(EXERCISE INPUTS)

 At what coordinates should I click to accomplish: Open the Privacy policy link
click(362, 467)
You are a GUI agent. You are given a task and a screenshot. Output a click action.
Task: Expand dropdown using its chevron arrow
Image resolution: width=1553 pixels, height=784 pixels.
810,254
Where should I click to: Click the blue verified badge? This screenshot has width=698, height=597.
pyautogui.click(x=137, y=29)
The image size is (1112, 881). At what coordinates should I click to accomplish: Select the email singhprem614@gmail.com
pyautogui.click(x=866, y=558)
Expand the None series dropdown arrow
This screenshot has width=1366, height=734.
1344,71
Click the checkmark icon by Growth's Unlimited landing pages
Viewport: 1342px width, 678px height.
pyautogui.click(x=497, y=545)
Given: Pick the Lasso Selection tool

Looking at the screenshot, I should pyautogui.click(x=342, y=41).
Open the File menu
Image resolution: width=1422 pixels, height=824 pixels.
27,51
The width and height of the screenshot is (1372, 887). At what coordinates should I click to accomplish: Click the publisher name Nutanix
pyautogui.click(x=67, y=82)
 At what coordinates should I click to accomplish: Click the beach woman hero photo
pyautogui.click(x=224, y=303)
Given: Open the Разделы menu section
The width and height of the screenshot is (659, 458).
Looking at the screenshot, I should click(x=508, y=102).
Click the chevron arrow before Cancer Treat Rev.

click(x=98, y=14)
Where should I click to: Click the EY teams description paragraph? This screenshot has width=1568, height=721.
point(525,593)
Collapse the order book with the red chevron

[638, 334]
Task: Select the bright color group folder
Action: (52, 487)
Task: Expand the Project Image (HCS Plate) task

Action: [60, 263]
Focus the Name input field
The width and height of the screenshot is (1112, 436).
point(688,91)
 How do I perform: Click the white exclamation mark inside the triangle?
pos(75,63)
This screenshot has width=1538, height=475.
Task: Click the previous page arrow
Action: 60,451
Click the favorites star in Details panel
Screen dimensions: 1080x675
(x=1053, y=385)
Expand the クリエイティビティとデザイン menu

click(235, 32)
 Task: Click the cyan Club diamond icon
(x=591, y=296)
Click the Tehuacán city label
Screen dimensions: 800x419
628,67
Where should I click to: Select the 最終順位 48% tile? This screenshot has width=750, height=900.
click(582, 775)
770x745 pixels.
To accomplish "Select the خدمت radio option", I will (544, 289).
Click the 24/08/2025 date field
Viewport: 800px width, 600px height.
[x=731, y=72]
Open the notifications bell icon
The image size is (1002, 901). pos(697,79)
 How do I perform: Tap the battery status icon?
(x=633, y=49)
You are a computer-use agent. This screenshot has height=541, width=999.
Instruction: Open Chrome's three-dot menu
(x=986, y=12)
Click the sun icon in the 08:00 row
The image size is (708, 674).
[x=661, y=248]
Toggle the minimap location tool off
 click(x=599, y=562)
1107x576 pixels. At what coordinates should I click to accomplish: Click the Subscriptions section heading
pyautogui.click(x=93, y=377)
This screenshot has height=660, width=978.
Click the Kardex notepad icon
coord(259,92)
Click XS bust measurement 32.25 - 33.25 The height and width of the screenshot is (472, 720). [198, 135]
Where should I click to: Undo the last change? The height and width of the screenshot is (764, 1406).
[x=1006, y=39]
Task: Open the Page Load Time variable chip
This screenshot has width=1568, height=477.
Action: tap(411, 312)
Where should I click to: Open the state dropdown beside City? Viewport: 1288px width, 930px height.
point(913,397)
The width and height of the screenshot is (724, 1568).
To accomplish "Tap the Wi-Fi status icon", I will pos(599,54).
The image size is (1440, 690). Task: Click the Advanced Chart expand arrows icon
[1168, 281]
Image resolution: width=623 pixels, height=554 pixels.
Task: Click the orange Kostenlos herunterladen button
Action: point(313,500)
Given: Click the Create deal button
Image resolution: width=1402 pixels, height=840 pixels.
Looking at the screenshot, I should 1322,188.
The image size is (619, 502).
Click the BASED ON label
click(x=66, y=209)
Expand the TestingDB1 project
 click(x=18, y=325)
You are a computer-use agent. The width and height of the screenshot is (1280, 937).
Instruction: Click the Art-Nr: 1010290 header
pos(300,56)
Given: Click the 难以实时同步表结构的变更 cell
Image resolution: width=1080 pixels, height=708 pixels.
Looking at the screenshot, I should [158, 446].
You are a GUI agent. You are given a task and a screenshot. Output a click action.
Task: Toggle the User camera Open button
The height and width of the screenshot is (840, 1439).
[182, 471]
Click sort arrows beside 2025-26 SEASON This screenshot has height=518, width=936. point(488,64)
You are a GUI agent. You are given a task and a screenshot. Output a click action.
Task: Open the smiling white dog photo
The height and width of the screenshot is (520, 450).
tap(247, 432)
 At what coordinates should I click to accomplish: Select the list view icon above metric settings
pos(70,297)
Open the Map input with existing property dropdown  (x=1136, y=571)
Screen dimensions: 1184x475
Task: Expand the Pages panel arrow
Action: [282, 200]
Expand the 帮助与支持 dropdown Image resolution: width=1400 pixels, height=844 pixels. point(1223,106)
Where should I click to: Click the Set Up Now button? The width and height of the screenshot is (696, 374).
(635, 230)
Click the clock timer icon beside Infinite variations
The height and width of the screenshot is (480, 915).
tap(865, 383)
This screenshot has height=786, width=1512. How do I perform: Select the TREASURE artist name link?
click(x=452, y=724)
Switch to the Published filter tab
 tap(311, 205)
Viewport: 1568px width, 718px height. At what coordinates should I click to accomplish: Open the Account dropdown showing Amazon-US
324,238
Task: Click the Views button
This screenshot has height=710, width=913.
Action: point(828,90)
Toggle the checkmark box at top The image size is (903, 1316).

(End EXERCISE INPUTS)

## WHAT THIS TASK INVOLVES
Wherever the string "will" turns up in the material, copy the whole line.

## RESPONSE
To accomplish "Select the خدمت radio option", I will (544, 289).
To accomplish "Tap the Wi-Fi status icon", I will pos(599,54).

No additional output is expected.